### Exercise goal:
The records follow. Print, word for word, the first line through the "Given: Toggle Candlestick chart mode" line.

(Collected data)
● ● ● ● ● ● ●
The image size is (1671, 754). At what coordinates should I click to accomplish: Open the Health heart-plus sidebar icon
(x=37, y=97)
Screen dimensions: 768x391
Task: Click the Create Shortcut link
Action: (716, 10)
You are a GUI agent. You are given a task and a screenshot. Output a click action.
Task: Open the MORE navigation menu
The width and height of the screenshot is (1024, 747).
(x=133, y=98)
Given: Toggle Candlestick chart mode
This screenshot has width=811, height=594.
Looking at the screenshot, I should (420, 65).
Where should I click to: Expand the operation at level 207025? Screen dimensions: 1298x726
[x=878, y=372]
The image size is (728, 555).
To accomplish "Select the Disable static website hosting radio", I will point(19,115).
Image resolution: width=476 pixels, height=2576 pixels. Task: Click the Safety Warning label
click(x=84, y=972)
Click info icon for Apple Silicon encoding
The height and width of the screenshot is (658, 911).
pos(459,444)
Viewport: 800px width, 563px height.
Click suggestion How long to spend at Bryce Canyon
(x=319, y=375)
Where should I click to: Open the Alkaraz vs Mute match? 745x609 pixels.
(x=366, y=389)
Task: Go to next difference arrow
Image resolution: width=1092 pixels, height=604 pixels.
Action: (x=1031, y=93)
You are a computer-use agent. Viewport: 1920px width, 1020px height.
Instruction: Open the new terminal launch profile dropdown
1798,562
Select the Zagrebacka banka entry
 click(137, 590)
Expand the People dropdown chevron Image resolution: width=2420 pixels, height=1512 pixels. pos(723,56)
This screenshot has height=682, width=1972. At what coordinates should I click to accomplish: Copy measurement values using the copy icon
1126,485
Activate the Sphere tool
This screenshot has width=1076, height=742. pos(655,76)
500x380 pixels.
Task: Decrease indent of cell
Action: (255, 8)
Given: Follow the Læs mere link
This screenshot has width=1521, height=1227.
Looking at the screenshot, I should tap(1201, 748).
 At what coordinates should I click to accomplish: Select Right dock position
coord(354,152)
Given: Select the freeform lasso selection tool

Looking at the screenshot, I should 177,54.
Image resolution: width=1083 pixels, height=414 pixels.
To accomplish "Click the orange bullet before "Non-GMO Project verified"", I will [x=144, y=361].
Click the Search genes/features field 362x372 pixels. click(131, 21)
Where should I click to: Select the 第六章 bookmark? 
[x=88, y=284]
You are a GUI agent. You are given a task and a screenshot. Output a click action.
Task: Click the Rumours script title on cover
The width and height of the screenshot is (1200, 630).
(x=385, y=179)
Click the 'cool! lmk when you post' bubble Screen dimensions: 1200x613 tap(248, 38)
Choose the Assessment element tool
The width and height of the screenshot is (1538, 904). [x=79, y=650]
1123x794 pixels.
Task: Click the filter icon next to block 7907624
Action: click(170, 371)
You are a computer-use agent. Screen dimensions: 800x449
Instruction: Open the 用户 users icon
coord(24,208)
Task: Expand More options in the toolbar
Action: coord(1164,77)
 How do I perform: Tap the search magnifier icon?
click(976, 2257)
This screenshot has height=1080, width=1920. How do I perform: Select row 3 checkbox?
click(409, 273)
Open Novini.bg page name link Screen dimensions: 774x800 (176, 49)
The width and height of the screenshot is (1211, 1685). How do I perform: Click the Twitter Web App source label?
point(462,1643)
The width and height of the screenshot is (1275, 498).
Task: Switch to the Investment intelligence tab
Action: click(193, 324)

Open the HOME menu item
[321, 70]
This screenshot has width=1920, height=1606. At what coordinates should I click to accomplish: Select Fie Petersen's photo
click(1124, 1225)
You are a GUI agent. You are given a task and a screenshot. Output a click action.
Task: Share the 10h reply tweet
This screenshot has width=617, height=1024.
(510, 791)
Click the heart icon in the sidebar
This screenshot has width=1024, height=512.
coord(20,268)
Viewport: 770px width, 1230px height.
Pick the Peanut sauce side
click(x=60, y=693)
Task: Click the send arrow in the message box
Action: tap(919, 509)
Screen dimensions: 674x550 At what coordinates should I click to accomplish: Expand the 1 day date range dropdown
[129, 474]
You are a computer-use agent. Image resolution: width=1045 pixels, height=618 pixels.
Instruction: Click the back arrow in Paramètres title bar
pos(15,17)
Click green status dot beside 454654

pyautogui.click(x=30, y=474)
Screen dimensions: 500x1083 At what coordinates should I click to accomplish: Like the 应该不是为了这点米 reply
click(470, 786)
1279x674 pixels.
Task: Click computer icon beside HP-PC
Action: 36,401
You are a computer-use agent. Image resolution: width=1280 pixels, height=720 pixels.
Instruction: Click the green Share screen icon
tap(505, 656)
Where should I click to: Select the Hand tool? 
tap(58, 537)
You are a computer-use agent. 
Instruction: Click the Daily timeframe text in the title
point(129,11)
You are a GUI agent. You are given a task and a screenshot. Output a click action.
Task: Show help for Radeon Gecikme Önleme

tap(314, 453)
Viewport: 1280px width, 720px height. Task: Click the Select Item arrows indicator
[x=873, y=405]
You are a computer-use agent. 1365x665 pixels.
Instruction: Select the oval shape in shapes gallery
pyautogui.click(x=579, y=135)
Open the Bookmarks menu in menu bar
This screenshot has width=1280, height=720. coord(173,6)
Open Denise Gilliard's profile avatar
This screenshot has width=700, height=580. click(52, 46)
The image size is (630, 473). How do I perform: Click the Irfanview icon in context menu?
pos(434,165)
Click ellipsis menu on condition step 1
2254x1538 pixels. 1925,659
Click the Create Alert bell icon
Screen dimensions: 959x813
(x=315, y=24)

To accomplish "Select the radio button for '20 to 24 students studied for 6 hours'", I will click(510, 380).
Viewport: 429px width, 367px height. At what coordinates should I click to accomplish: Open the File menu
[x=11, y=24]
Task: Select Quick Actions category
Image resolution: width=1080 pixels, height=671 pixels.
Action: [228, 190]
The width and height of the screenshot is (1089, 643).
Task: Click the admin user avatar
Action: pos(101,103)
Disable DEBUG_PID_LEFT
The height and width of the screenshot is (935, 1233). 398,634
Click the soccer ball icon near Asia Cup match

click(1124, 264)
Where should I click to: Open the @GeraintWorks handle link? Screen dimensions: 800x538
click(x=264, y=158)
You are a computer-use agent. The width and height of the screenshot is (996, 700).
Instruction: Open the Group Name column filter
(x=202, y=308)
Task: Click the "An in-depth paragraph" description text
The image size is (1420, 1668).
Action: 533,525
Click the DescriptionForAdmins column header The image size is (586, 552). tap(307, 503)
● ● ● ● ● ● ●
### Completed task:
The image size is (1671, 754). At what coordinates should I click to accomplish: Open the Health heart-plus sidebar icon
(x=37, y=97)
Screen dimensions: 768x391
Task: Click the Create Shortcut link
Action: (716, 10)
You are a GUI agent. You are given a task and a screenshot. Output a click action.
Task: Open the MORE navigation menu
The width and height of the screenshot is (1024, 747).
(x=133, y=98)
Given: Toggle Candlestick chart mode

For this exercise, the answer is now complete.